In tandem with these two large state projects the private sector is to build the Izmit water supply project on a 'buildoperate-transfer' (BOT) basis. Around 20 million cm/y of the 142 million cm/y to be generated by the scheme will be supplied via a trunk main to Istanbul.

The project calls for the completion of the Yuvacik dam, a water treatment plant and two pumping stations, together with the laying of a distribution main in Izmit.

The project sponsors are the UK's Thames Water with the local Gama Endustri Tesisleri Imalat & Montaj and Guns Insaat & Muhendislik. Shareholders in the BOT company are Izmit municipality, Thames Water, Gama, Guns, and Mitsui & Company and Sumitomo Corporation of Japan. Construction is projected to take three years, after which the company will operate the project for 15 years, earning its income from the sale of water to the municipality.

External financing is an essential element in both the Greater Melen and Yesilcay schemes.

The foreign exchange component of the Greater Melen's first stage will amount to an estimated $662 million out of a total estimated cost of $1,181 million.

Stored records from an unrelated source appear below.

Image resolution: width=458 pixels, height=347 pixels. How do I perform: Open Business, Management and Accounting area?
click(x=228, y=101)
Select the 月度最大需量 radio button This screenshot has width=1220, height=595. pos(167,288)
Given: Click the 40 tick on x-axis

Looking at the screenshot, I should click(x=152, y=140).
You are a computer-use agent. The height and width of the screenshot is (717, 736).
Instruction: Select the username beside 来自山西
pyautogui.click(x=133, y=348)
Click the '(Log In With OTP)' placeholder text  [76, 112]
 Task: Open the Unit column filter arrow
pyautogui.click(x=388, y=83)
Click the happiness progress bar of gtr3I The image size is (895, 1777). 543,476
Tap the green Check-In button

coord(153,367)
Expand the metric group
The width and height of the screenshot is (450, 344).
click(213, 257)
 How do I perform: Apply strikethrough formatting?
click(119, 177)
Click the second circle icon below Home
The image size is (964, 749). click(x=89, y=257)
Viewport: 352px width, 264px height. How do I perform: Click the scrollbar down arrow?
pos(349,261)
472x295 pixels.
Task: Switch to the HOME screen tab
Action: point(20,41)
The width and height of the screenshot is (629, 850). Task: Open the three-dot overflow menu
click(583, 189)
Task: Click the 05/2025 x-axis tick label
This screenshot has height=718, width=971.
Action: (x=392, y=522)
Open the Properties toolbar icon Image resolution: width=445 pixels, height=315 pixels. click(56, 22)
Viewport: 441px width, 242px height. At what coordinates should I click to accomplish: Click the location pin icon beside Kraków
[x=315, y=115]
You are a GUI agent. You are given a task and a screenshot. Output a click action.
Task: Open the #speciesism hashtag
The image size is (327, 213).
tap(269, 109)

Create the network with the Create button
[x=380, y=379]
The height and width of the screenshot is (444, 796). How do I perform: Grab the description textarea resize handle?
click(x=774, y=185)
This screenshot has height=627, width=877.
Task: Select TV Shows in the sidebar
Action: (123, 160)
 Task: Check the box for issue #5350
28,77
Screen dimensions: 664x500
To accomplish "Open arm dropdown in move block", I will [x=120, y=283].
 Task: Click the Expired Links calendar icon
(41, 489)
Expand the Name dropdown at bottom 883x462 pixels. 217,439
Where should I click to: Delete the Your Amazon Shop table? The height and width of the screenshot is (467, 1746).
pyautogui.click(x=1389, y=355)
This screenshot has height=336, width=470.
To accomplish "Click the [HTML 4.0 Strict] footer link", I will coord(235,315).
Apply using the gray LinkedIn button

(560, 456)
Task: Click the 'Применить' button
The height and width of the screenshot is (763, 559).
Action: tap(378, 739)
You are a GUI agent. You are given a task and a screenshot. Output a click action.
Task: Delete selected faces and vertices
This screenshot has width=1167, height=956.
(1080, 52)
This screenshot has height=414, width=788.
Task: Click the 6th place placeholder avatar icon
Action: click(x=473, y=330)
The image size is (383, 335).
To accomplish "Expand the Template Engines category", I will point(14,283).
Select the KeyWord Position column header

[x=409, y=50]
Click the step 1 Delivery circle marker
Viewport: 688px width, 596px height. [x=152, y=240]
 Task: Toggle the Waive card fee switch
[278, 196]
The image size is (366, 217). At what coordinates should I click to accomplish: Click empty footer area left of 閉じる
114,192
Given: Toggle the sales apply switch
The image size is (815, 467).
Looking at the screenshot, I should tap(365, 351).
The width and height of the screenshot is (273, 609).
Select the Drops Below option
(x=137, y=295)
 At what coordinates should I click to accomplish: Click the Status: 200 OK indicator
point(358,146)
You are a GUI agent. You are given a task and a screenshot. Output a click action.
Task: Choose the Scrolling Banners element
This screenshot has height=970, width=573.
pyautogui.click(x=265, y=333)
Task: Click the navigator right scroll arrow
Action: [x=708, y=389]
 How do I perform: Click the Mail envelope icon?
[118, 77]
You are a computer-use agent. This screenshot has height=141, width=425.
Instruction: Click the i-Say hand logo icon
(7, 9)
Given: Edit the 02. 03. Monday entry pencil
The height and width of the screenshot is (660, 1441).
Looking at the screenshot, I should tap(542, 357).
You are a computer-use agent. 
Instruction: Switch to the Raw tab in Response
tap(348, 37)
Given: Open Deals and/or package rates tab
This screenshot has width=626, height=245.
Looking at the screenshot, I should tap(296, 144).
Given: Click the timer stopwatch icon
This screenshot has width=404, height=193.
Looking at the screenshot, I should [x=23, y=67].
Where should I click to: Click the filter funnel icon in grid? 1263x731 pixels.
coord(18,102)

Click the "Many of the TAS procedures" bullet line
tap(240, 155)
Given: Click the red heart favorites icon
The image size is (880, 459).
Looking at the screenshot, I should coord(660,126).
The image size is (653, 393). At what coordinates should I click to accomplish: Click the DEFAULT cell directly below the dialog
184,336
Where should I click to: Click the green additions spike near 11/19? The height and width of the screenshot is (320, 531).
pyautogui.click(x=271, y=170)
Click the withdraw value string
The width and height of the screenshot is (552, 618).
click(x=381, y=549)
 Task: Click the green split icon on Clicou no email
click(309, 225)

Japan's Overseas Economic Co-operation Fund (OECF) in late 1993 extended the first Y52,473 million ($520 million) tranche of a credit package totalling Y112,100million ($1,120 million).

The funds will carry interest of 3 per cent over 25 years with a seven-year grace period.

Foreign currency outlays will amount to around $168.5 million of the estimated $270 million total cost of the Yesilcay project. In June 1993, the Kuwait Fund for Arab Economic Development ratified a credit agreement to provide an initial $80 million in assistance, rising to an eventual total of $160 million. The credit will be provided at an annual interest rate of 4.5 per cent, with a payback period of 20 years including seven years' grace.

Backed by these funding commitments, the DSI is forging ahead. An award for consultancy services on the Greater Melen project is expected early in 1996 to one of four consortia that returned bids in July.

The agency awarded a design consultancy for the Yesilcay project to a group led by the UK's Sir Alexander Gibb & Partners in late 1994, and began receiving tenders for a series of eight construction contracts in September.

The Izmit water supply project is among a number of large BOT projects, most of them in the power sector, that are moving ahead after years of delays due to problems with guarantees for the repayment of construction financing, and various legal obstacles. A financing package valued at around $870 million was concluded in London on 19 December. Arranged by The Chase Investment Bank, it breaks down into $580 million worth of export credits, a $160 million, seven-year commercial loan, and around $130 million in equity contributions from the BOT venture's shareholders.

With Istanbul's future welfare relying so heavily on adequate resources these projects cannot be completed too soon.